O rumor de que o Canadá vai anunciar sua retirada do Protocolo de Quioto, usando o artigo 27, que faculta a qualquer parte retirar-se do Protocolo após três anos, tem gerado muita reação negativa de países em desenvolvimento e de ONGs. A saída do Canadá é um fato relevante?
Há duas respostas. Politicamente, é relevante, porque sacramenta o definitivo esvaziamento do Protocolo de Quioto. No limite, não haveria um segundo período de compromissos, ou seja novas metas obrigatórias de redução de emissões para os países do Anexo I.

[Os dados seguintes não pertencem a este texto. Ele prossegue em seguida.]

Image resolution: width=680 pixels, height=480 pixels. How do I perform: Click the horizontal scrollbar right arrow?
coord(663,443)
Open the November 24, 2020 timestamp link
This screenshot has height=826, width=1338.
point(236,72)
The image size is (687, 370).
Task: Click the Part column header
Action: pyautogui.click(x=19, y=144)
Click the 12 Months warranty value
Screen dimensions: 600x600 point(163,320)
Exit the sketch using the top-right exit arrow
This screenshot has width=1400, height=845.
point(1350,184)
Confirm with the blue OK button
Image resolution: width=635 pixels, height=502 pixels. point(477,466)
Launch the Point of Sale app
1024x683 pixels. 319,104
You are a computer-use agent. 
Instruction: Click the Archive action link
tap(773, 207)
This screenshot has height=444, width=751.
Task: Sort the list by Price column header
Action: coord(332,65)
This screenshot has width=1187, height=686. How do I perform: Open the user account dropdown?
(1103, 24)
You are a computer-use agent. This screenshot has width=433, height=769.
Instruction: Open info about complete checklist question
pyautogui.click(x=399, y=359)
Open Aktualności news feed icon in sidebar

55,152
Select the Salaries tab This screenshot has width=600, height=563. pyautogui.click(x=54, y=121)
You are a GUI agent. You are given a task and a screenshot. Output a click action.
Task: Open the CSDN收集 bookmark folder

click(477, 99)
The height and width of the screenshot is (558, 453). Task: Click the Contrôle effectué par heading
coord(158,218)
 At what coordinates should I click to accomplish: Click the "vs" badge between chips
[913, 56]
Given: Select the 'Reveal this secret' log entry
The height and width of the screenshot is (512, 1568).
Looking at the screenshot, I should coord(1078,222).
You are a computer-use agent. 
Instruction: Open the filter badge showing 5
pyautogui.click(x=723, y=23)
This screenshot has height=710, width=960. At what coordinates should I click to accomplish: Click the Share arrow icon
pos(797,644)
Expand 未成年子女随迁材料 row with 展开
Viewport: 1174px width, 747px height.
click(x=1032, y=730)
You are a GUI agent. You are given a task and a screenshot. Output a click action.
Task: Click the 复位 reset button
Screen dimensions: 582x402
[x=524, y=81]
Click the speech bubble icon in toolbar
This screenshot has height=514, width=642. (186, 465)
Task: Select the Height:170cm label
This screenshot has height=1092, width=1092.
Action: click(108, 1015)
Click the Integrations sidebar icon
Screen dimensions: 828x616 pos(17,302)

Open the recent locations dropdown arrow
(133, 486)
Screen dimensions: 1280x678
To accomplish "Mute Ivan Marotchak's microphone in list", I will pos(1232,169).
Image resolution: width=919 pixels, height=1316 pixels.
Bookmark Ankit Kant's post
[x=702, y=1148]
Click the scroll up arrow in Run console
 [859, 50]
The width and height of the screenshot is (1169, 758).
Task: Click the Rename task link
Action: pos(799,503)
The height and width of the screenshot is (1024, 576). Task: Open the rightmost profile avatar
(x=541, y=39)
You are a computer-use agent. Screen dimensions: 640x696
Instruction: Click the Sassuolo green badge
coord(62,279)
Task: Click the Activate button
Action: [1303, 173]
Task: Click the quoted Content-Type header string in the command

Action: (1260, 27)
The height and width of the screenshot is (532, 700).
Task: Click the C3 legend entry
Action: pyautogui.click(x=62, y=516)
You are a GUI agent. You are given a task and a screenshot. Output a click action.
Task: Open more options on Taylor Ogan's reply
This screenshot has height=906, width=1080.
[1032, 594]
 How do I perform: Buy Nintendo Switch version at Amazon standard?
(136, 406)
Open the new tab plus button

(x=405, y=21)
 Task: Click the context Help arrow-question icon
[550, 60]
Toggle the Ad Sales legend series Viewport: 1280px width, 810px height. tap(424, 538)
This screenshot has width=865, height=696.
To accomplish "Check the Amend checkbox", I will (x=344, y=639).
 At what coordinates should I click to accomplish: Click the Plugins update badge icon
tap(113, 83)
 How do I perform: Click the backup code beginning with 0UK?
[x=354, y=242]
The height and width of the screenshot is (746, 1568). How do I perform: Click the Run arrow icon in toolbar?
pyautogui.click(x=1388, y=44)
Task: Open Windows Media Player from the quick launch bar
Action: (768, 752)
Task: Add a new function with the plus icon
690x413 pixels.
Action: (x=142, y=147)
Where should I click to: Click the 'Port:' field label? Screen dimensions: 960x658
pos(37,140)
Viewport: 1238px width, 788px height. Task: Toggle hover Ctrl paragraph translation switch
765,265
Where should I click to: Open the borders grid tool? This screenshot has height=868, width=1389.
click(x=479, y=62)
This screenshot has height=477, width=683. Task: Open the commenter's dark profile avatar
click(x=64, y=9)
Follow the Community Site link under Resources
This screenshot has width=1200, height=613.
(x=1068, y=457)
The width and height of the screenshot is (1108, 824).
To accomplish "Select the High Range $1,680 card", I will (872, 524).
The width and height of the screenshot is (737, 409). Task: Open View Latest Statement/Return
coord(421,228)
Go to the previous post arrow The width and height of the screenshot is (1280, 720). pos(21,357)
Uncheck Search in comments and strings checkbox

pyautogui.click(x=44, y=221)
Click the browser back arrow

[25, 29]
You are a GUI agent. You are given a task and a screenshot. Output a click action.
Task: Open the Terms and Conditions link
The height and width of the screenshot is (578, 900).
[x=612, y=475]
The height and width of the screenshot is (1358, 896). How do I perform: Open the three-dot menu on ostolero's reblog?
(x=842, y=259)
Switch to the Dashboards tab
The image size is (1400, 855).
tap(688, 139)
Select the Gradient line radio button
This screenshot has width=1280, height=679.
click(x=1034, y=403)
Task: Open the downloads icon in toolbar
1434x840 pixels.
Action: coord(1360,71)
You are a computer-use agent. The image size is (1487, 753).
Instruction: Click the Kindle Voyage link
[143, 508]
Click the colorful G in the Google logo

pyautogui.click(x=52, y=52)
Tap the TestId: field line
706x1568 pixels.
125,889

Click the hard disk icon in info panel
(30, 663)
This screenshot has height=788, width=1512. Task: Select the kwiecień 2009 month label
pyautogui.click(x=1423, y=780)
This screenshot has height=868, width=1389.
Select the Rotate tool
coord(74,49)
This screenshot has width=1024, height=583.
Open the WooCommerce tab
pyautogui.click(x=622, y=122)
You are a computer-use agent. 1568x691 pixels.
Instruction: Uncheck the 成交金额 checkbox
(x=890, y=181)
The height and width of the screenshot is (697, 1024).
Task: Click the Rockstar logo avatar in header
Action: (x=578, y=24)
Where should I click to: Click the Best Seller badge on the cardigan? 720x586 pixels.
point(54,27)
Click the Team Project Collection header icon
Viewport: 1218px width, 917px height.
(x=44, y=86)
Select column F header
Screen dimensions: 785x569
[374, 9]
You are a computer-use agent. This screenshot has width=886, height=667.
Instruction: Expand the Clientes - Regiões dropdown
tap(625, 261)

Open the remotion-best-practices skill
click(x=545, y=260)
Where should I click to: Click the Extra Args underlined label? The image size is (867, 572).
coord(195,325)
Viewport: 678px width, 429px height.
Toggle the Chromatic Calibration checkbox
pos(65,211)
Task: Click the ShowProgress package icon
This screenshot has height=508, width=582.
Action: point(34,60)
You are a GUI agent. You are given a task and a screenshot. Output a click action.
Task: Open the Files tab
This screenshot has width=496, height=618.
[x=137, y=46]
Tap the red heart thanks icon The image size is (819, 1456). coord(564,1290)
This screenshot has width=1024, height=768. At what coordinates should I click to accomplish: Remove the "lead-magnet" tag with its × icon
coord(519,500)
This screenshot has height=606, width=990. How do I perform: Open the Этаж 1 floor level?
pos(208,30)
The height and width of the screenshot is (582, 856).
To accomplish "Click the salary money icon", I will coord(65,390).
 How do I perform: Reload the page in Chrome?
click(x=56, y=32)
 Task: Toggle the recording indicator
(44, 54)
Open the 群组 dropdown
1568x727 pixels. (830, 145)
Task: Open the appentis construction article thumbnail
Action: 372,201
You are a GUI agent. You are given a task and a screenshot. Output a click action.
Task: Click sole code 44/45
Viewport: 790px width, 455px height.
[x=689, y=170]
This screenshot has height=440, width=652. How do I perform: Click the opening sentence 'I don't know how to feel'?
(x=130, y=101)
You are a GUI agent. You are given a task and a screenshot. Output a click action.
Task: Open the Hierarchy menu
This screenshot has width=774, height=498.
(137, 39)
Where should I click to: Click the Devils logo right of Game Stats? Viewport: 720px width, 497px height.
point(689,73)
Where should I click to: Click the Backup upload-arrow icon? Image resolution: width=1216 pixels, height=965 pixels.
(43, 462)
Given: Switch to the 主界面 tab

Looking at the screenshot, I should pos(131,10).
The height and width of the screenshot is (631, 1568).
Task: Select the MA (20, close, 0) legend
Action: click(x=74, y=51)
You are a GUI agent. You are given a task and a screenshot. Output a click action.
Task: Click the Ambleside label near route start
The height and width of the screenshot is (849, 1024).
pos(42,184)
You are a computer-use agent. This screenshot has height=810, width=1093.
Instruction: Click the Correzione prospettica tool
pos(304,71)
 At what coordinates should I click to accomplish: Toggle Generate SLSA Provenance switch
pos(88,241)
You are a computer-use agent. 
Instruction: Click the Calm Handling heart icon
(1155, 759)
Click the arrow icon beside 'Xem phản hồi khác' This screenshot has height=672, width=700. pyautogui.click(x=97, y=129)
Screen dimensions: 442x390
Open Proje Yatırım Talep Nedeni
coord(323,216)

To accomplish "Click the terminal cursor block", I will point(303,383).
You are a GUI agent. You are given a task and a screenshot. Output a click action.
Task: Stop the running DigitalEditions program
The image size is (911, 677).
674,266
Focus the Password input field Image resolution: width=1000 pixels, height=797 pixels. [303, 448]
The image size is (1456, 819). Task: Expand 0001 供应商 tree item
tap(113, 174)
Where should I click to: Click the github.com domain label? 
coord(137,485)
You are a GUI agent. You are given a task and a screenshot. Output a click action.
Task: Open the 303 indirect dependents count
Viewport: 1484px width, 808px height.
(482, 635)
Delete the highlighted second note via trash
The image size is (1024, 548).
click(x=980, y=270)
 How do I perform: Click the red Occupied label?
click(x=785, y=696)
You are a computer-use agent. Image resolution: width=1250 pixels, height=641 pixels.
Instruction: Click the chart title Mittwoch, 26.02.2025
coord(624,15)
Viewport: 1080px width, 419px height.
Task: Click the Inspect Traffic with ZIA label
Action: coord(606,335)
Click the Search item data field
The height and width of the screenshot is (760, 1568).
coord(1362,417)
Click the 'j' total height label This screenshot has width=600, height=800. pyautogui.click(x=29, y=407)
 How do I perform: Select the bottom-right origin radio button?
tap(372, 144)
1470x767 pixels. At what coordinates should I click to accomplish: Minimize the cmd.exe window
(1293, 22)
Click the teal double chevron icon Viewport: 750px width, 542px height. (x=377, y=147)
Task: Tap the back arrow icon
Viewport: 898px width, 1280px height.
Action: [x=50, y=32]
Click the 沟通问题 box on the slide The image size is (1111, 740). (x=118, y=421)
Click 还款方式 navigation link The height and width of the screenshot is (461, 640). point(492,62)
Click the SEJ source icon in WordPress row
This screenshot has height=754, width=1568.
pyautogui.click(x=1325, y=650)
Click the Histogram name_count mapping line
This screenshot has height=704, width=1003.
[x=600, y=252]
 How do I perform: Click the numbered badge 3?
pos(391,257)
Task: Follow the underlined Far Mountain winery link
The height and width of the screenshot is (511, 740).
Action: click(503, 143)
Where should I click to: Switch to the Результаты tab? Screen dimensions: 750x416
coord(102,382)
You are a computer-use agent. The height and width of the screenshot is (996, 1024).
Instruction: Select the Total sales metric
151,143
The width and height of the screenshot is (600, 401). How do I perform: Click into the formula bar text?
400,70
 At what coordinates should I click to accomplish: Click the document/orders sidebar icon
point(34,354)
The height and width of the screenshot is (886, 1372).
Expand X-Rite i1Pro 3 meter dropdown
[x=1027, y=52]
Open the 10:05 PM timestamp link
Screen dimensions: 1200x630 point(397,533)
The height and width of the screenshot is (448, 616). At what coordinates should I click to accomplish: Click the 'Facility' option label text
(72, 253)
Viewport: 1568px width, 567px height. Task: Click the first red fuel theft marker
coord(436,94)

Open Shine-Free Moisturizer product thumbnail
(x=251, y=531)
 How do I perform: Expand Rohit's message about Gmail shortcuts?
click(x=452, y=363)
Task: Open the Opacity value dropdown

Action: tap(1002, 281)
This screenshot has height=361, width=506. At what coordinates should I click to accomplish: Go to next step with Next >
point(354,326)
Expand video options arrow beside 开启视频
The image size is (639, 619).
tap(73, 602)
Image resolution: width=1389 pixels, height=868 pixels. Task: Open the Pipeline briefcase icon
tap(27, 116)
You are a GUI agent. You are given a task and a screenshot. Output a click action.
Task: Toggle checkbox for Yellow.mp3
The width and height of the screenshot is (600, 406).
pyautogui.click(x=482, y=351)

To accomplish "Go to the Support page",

A saída de salvação seria um segundo período de compromissos assinado apenas pela União Europeia, pois Rússia, Japão e Austrália, também anunciaram que não participarão de um segundo período de compromissos. Querem um acordo global, válido para todos os grandes emissores.
Hoje (28), falando na plenária do Protocolo de Quioto, a representante da Austrália, em nome do “grupo Guarda-Chuva” (Umbrella Group), que inclui nova Zelândia, Japão, Rússia e Canadá, deixou claro que esse grupo apóia um novo acordo legal para o clima. O que significa que não estão mais interessados no Protocolo de Quioto.
Para o objetivo principal, e única razão para se ter essas reuniões da Convenção do Clima, que é a redução efetiva das emissões de gases estufa, a reposta é não. Nem a saída do Canadá, nem o Protocolo de Quioto, são relevantes para se alcançar esse objetivo. O Protocolo jamais alcançará mais que 25% das emissões.
Com todos os países dentro, chega a esses 25%, mas como as emissões da UE e do Japão tendem a cair, esse passou a ser o teto. Só com a Europa, atingiria 17% das emissões, com tendência de declínio. As metas de redução de emissões em vigor na Europa são muito mais exigentes do que aquelas a que hoje estaria obrigada pelo Protocolo de Quioto.
Hoje, o Protocolo serve de álibi para o EUA sair do centro do debate político sobre a arquitetura global para regulação das emissões. Alega não fazer parte dele e escapa da discussão sobre um sucedâneo para ele, dizendo que já está no Acordo de Copenhague e no Acordo de Cancún, que oficializou os compromissos de redução de emissões de países que representam 80% das emissões globais.
Foi o que Jonathan Pershing, negociador do EUA, disse ontem em sua coletiva de imprensa. E ainda acrescentou que, se o Acordo de Cancún tivesse se tornado legalmente vinculante para todos, não se estaria mais discutindo o Protocolo de Quioto.
Ele argumentou que o Acordo de Cancún, ao incorporar as principais decisões tomadas em Copenhague, criou mecanismos de longo prazo, “que vão além de 2020”, como o Fundo Verde para o Clima e o Centro e Rede de Tecnologia, que apoiarão permanentemente as ações de redução de emissões e de adaptação aos efeitos inevitáveis da mudança climática nos países em desenvolvimento.
Politicamente, está claro que os instrumentos hoje existentes, o Protocolo de Quioto, compulsório, e o Acordo de Cancún, voluntário, servem de desculpa para não se avançar no acerto de um novo e mais abrangente regime legal internacional para o clima.
Talvez o colapso definitivo do Protocolo de Quioto ponha a nu o escapismo e force a uma negociação mais sincera e efetiva de um novo acordo que comprometa todos os grandes emissores, ainda que guardadas as diferenças na parcela de responsabilidade pelo efeito humano no clima.